A Bloom filter is a space-efficient, probabilistic data structure used to test whether an element is part of a set. Unlike traditional data structures, it can say with certainty if an element is not in the set, but it can only say with some probability if an element is in the set. This means Bloom filters can have false positives but never false negatives.

How Does a Bloom Filter Work?

A Bloom filter consists of a bit array and a set of hash functions.

  1. Initialization: Start with an empty bit array of m bits, all set to 0.
  2. Hash Functions: Choose k different hash functions.
  3. Adding an Element: To add an element, pass it through all k hash functions to get k array positions. Set the bits at these positions to 1.
  4. Checking Membership: To check if an element is in the set, pass it through all k hash functions to get k array positions. If all bits at these positions are 1, the element might be in the set.

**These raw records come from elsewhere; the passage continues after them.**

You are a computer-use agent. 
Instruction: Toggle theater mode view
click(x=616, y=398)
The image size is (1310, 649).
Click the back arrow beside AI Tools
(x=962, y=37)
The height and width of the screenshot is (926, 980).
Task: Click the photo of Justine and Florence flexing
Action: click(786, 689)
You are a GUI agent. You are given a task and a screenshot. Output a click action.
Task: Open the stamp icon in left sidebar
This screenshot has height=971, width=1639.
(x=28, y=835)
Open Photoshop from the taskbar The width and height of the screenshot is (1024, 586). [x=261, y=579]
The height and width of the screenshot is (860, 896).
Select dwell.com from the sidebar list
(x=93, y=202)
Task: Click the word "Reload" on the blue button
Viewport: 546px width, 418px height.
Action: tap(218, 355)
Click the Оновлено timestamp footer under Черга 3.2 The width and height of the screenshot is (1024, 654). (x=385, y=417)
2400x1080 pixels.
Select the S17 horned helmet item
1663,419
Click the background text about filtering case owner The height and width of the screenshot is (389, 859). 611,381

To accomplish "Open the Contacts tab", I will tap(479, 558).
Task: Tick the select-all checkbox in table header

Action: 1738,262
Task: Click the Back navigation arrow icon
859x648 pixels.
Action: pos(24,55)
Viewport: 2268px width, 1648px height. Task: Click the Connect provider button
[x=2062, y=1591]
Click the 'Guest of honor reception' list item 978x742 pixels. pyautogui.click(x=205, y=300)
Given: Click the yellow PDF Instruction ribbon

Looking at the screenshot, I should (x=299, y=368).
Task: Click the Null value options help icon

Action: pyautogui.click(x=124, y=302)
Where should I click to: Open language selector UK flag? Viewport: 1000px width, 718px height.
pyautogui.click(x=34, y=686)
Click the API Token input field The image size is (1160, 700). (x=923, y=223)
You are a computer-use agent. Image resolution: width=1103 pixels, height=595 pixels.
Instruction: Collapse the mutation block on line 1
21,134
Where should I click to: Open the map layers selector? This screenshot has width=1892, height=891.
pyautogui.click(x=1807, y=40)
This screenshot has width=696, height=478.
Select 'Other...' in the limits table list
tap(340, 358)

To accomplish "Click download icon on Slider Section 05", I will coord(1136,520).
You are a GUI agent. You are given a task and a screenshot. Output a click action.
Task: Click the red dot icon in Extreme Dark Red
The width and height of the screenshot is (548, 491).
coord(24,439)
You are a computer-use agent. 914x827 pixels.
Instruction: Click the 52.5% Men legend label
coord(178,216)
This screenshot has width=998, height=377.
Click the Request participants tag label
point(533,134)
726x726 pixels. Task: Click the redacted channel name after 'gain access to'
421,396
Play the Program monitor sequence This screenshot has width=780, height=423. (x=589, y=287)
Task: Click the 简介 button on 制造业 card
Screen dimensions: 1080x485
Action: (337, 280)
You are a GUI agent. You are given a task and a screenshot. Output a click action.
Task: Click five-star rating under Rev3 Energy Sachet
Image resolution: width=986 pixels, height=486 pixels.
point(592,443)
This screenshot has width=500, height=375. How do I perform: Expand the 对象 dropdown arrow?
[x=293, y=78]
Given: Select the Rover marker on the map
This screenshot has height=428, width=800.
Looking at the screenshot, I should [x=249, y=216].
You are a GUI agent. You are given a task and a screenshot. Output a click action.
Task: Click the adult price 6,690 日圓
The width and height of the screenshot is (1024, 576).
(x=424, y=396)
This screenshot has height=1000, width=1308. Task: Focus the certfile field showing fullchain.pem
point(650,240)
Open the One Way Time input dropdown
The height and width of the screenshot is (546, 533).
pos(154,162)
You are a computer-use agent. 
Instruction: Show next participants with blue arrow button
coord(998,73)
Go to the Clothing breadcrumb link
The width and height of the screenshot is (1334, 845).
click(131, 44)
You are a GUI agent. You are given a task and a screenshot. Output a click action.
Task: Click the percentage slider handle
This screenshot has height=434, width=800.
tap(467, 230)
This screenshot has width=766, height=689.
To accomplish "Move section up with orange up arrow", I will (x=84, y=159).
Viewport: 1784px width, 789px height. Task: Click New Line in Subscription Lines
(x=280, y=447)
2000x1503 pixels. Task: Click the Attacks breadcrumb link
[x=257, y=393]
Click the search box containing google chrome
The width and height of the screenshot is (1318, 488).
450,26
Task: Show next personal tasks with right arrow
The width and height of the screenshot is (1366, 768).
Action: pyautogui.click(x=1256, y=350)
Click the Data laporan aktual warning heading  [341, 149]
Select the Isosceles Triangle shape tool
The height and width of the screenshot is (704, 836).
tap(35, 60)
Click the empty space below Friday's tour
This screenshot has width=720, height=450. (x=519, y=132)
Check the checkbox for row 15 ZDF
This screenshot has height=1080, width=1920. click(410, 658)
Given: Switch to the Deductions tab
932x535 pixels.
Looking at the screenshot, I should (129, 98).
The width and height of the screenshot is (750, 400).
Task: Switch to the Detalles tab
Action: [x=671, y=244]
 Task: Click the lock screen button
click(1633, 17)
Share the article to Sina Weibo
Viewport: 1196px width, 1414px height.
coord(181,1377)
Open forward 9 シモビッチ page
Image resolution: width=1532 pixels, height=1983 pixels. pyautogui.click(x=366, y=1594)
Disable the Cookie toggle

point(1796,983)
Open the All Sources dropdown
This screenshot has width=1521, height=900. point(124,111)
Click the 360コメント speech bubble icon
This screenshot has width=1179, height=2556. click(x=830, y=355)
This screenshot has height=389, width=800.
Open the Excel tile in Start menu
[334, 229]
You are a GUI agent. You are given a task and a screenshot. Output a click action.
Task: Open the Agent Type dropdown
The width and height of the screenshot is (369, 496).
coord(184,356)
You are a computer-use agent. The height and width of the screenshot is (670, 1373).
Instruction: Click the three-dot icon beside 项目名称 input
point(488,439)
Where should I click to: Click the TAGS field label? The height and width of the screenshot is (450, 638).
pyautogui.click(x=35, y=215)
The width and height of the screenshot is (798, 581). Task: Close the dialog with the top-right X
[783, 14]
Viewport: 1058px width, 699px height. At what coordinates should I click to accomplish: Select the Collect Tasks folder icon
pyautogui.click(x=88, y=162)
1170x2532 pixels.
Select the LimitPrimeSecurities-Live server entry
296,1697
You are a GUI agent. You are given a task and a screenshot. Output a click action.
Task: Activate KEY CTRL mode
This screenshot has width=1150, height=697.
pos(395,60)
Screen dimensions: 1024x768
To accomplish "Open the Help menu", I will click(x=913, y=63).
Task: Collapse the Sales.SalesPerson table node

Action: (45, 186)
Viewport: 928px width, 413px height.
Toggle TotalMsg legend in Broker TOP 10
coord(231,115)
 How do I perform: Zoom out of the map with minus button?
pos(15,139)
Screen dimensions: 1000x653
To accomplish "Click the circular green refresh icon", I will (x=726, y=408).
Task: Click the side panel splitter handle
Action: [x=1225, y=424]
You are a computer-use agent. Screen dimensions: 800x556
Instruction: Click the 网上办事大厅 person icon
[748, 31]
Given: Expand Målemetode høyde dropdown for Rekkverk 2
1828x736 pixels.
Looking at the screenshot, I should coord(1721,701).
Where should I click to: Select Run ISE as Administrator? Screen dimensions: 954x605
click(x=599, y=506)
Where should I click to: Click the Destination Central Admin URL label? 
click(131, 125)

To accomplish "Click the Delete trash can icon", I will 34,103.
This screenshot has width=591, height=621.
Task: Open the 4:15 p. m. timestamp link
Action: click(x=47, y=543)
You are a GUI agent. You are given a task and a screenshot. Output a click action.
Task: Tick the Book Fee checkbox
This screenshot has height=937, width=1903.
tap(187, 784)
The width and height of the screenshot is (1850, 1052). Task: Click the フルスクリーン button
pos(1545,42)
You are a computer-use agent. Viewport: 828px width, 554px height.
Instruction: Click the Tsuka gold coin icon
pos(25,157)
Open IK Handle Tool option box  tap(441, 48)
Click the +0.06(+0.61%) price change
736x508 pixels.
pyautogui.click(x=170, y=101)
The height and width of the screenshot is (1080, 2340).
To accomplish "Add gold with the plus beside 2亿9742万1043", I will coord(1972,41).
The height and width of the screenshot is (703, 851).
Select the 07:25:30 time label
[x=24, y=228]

If any bit is 0, the element is definitely not in the set.

Implementation

class BloomFilter {
constructor(size, hashFunctions) {
this.size = size;
this.bitArray = new Array(size).fill(0);
this.hashFunctions = hashFunctions;
}

add(element) {
this.hashFunctions.forEach((hashFunc) => {
const index = hashFunc(element) % this.size;
this.bitArray[index] = 1;
});
}

contains(element) {
return this.hashFunctions.every((hashFunc) => {
const index = hashFunc(element) % this.size;
return this.bitArray[index] === 1;
});
}
}

// Example hash functions
const hash1 = (str) =>
[...str].reduce((acc, char) => acc + char.charCodeAt(0), 0);
const hash2 = (str) =>
[...str].reduce((acc, char) => acc * char.charCodeAt(0), 1);

// Create a Bloom filter with a bit array of size 20 and two hash functions
const bloomFilter = new BloomFilter(20, [hash1, hash2]);

// Add elements to the filter
bloomFilter.add("apple");
bloomFilter.add("banana");

// Check if elements are in the filter
console.log(bloomFilter.contains("apple")); // true
console.log(bloomFilter.contains("banana")); // true
console.log(bloomFilter.contains("cherry")); // false

What makes them special ?

1. Space Efficiency

Bloom filters are extremely space-efficient. They use a bit array and a few hash functions, making them much more compact, especially when dealing with large datasets. This is crucial when you need to store a large number of elements in memory-constrained environments.

2. Speed

Bloom filters are fast. Both insertion and membership tests are O(k) operations, where k is the number of hash functions.

3. Avoiding Expensive Operations

Bloom filters can quickly rule out elements that are definitely not in the set, allowing you to avoid expensive database queries or disk I/O operations. This makes them ideal for caching mechanisms or preliminary checks before performing more costly operations.

4. False Positives Tolerable

In many applications, false positives are acceptable while false negatives are not. For example, in a password breach detection system, it is better to mistakenly think a safe password is breached (false positive) than to miss identifying a breached password (false negative). Bloom filters guarantee no false negatives, which makes them useful in such scenarios.

Medium uses Bloom filters to recommend posts to users by filtering out posts that have been already seen by the user while Quora has implemented a shared Bloom filter in the feed backend to filter out stories that people have seen before.

Conclusion

Bloom filters are a powerful tool for efficiently checking membership in a set, trading off a small probability of false positives for significant space savings. With their practical applications in caching, database optimization, and security, Bloom filters are an essential concept in computer science and software development.